Download or read book The Asylum for Wayward Victorian Girls written by Emilie Autumn. This book was released on 2017-06. Available in PDF, EPUB and Kindle. Book excerpt:
Download or read book Barnaby Rudge, Master Humphrey's clock, and The mystery of Edwin Drood written by Charles Dickens. This book was released on 1894. Available in PDF, EPUB and Kindle. Book excerpt:
Download or read book Master Humphrey's Clock written by Charles Dickens. This book was released on 1841. Available in PDF, EPUB and Kindle. Book excerpt:
Author : Shelley Streeby
Release : 2013-02-08
Genre : History
Kind : eBook
Book Rating : 915/5 ( reviews)
Download or read book Radical Sensations written by Shelley Streeby. This book was released on 2013-02-08. Available in PDF, EPUB and Kindle.

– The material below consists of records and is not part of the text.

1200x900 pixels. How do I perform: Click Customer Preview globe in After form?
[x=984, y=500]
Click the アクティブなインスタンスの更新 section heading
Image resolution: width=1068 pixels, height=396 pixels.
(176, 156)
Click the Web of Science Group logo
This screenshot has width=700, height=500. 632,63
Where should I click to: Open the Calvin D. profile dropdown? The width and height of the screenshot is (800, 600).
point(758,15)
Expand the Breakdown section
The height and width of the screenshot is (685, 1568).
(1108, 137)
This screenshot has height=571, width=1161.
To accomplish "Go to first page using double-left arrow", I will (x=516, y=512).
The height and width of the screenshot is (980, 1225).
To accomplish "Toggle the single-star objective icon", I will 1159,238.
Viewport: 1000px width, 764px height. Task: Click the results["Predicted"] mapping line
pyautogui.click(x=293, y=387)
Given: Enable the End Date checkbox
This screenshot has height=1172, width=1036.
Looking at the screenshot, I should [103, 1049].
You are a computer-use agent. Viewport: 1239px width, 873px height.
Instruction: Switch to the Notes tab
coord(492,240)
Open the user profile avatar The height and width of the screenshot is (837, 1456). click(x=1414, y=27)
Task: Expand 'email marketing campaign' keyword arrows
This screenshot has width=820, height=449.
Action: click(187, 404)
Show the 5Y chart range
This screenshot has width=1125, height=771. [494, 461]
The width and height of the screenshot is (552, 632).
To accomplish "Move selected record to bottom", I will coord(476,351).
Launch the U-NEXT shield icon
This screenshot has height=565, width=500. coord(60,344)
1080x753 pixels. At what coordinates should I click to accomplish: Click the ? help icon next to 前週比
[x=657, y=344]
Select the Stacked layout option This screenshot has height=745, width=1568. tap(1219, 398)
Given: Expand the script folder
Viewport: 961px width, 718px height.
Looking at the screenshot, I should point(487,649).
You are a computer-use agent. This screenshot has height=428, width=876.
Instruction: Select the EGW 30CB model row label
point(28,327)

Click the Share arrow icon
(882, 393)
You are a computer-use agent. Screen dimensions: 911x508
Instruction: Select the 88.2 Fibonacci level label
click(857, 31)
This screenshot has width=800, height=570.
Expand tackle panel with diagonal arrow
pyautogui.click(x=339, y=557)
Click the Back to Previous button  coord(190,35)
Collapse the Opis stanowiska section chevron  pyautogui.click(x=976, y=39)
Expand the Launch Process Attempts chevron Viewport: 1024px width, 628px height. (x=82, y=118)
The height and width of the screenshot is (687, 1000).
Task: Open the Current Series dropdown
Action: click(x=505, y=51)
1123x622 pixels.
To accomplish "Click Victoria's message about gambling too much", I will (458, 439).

Book excerpt: The significant anarchist, black, and socialist world-movements that emerged in the late nineteenth century and early twentieth adapted discourses of sentiment and sensation and used the era's new forms of visual culture to move people to participate in projects of social, political, and economic transformation. Drawing attention to the vast archive of images and texts created by radicals prior to the 1930s, Shelley Streeby analyzes representations of violence and of abuses of state power in response to the Haymarket police riot, of the trial and execution of the Chicago anarchists, and of the mistreatment and imprisonment of Ricardo and Enrique Flores Magón and other members of the Partido Liberal Mexicano. She considers radicals' reactions to and depictions of U.S. imperialism, state violence against the Yaqui Indians in the U.S.-Mexico borderlands, the failure of the United States to enact laws against lynching, and the harsh repression of radicals that accelerated after the United States entered the First World War. By focusing on the adaptation and critique of sentiment, sensation, and visual culture by radical world-movements in the period between the Haymarket riots of 1886 and the deportation of Marcus Garvey in 1927, Streeby sheds new light on the ways that these movements reached across national boundaries, criticized state power, and envisioned alternative worlds.
Author : Lise McClendon
Release : 2009-05-05
Genre : Fiction
Kind : eBook
Book Rating : 256/5 ( reviews)
Download or read book One O'Clock Jump written by Lise McClendon. This book was released on 2009-05-05. Available in PDF, EPUB and Kindle. Book excerpt: Halfway around the world, war has begun, but for Dorie Lennox, a newly-minted private eye on her first tail, danger is more immediate. The dark streets of Kansas City of 1939 offer swing music, fast cars, gangsters, and the chance to forget about the Depression and her own murky past. Dorie is thrown into a quickly unraveling scam that offers salvation to few - and misery to plenty. With vivid prose and sharp dialogue, the world of Dorie Lennox comes alive, behind the wheel of her Packard, into the packinghouses, race tracks, and mansions of jazz-age Kansas City. The landscape of America and the homefront of World War II are evoked in a thoughtful mystery that lingers for the force of characters and keen sharpness of a slice of history seen through the perceptive, compassionate eyes of Dorie Lennox.
Author : Matthew Wagner
Release : 2013-03-01
Genre : Performing Arts
Kind : eBook
Book Rating : 638/5 ( reviews)
Download or read book Shakespeare, Theatre, and Time written by Matthew Wagner. This book was released on 2013-03-01. Available in PDF, EPUB and Kindle. Book excerpt: That Shakespeare thematized time thoroughly, almost obsessively, in his plays is well established: time is, among other things, a 'devourer' (Love's Labour's Lost), one who can untie knots (Twelfth Night), or, perhaps most famously, simply ‘out of joint’ (Hamlet). Yet most critical commentary on time and Shakespeare tends to incorporate little focus on time as an essential - if elusive - element of stage praxis. This book aims to fill that gap; Wagner's focus is specifically performative, asking after time as a stage phenomenon rather than a literary theme or poetic metaphor. His primary approach is phenomenological, as the book aims to describe how time operates on Shakespearean stages. Through philosophical, historiographical, dramaturgical, and performative perspectives, Wagner examines the ways in which theatrical activity generates a manifest presence of time, and he demonstrates Shakespeare’s acute awareness and manipulation of this phenomenon. Underpinning these investigations is the argument that theatrical time, and especially Shakespearean time, is rooted in temporal conflict and ‘thickness’ (the heightened sense of the present moment bearing the weight of both the past and the future). Throughout the book, Wagner traces the ways in which time transcends thematic and metaphorical functions, and forms an essential part of Shakespearean stage praxis.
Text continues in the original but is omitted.